## Description of the task
The expected output is a verbatim reprint of the lines from the beginning of the data that follows through the line that contains "Given: Expand the Months grouping dropdown".

Excerpts from a dataset
◇ ◇ ◇
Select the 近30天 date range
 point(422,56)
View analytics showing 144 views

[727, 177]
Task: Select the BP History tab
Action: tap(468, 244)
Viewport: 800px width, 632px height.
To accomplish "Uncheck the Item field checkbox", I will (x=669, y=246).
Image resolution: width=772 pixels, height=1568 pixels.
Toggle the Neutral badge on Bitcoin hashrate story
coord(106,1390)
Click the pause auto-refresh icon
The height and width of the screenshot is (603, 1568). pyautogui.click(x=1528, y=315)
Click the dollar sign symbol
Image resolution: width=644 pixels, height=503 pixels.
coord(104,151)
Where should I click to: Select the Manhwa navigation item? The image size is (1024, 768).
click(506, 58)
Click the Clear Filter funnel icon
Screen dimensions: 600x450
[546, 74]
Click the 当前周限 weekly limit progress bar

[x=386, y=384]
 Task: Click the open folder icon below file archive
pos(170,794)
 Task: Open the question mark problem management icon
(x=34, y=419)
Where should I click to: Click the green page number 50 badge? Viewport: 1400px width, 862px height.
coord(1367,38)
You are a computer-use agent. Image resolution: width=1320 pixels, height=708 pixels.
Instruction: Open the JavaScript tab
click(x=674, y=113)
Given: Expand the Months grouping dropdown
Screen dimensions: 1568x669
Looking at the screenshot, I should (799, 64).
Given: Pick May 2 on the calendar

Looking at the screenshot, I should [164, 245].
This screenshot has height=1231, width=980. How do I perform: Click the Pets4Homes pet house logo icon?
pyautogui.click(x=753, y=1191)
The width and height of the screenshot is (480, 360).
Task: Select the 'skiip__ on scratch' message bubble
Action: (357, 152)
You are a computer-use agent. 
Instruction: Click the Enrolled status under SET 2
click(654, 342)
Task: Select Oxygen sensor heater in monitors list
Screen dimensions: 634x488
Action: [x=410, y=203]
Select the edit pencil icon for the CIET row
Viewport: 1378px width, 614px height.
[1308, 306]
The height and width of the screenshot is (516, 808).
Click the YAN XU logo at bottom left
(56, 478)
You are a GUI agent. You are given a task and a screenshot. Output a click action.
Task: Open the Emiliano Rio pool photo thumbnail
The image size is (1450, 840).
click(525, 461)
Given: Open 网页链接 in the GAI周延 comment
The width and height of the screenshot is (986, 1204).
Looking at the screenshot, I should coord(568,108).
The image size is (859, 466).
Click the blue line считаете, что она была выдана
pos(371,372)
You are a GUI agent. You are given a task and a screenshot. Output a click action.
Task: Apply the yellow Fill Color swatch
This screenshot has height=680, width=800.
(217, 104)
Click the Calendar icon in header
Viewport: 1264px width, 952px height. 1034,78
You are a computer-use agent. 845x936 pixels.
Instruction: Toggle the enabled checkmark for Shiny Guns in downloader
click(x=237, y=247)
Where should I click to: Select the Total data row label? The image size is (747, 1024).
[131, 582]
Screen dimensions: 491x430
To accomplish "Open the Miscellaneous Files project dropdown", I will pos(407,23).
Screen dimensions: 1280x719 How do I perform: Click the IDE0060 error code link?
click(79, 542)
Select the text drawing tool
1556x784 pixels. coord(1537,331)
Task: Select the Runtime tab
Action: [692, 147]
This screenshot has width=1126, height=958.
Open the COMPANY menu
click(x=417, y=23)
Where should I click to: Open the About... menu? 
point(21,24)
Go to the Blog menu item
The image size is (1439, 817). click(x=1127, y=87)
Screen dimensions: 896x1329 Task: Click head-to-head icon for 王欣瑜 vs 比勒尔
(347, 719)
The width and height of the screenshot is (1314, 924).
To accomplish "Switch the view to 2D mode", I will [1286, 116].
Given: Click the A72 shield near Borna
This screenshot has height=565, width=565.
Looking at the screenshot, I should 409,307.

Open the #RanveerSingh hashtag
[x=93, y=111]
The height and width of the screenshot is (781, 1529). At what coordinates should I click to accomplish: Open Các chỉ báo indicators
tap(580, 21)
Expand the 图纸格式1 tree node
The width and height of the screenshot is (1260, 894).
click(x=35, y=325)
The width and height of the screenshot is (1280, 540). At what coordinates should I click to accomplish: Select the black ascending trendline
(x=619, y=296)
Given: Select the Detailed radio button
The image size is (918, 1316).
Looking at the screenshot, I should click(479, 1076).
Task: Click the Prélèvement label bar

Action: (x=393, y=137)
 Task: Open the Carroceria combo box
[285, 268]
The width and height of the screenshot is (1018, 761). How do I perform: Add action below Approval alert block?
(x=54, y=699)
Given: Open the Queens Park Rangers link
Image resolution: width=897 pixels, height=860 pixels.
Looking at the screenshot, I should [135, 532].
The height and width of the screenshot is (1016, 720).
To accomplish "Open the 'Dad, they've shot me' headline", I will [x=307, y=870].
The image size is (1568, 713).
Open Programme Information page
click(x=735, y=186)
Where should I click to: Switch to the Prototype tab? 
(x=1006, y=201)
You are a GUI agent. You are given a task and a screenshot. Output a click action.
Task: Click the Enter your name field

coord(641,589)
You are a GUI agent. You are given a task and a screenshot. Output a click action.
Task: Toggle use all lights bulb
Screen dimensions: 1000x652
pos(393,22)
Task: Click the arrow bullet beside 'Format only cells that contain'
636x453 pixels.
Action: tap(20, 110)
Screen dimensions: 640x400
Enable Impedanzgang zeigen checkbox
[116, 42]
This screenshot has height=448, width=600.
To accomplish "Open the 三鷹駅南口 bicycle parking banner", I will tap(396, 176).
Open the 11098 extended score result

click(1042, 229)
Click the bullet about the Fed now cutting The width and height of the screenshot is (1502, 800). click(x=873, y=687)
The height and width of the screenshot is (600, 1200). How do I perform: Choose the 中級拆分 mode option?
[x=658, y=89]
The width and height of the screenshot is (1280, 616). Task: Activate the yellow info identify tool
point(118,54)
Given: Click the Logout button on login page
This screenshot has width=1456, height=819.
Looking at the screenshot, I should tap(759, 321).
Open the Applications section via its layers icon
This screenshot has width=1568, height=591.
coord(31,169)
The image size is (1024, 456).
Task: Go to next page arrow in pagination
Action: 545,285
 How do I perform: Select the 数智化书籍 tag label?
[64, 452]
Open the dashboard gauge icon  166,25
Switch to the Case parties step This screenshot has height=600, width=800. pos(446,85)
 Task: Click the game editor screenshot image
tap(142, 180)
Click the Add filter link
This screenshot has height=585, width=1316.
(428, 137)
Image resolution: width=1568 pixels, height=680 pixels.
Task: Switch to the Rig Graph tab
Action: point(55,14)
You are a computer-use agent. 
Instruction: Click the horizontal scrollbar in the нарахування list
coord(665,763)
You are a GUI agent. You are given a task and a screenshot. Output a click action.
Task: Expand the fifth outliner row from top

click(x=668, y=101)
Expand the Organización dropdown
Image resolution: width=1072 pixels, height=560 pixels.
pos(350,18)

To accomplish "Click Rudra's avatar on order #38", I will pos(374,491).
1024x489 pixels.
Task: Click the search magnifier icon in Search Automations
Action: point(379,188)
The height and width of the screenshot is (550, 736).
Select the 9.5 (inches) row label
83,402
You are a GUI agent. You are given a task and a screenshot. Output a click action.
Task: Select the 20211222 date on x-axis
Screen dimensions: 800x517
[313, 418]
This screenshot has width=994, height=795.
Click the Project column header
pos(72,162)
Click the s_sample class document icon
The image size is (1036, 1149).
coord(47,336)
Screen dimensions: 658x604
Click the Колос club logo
◇ ◇ ◇
## The completed task
Select the 近30天 date range
 point(422,56)
View analytics showing 144 views

[727, 177]
Task: Select the BP History tab
Action: tap(468, 244)
Viewport: 800px width, 632px height.
To accomplish "Uncheck the Item field checkbox", I will (x=669, y=246).
Image resolution: width=772 pixels, height=1568 pixels.
Toggle the Neutral badge on Bitcoin hashrate story
coord(106,1390)
Click the pause auto-refresh icon
The height and width of the screenshot is (603, 1568). pyautogui.click(x=1528, y=315)
Click the dollar sign symbol
Image resolution: width=644 pixels, height=503 pixels.
coord(104,151)
Where should I click to: Select the Manhwa navigation item? The image size is (1024, 768).
click(506, 58)
Click the Clear Filter funnel icon
Screen dimensions: 600x450
[546, 74]
Click the 当前周限 weekly limit progress bar

[x=386, y=384]
 Task: Click the open folder icon below file archive
pos(170,794)
 Task: Open the question mark problem management icon
(x=34, y=419)
Where should I click to: Click the green page number 50 badge? Viewport: 1400px width, 862px height.
coord(1367,38)
You are a computer-use agent. Image resolution: width=1320 pixels, height=708 pixels.
Instruction: Open the JavaScript tab
click(x=674, y=113)
Given: Expand the Months grouping dropdown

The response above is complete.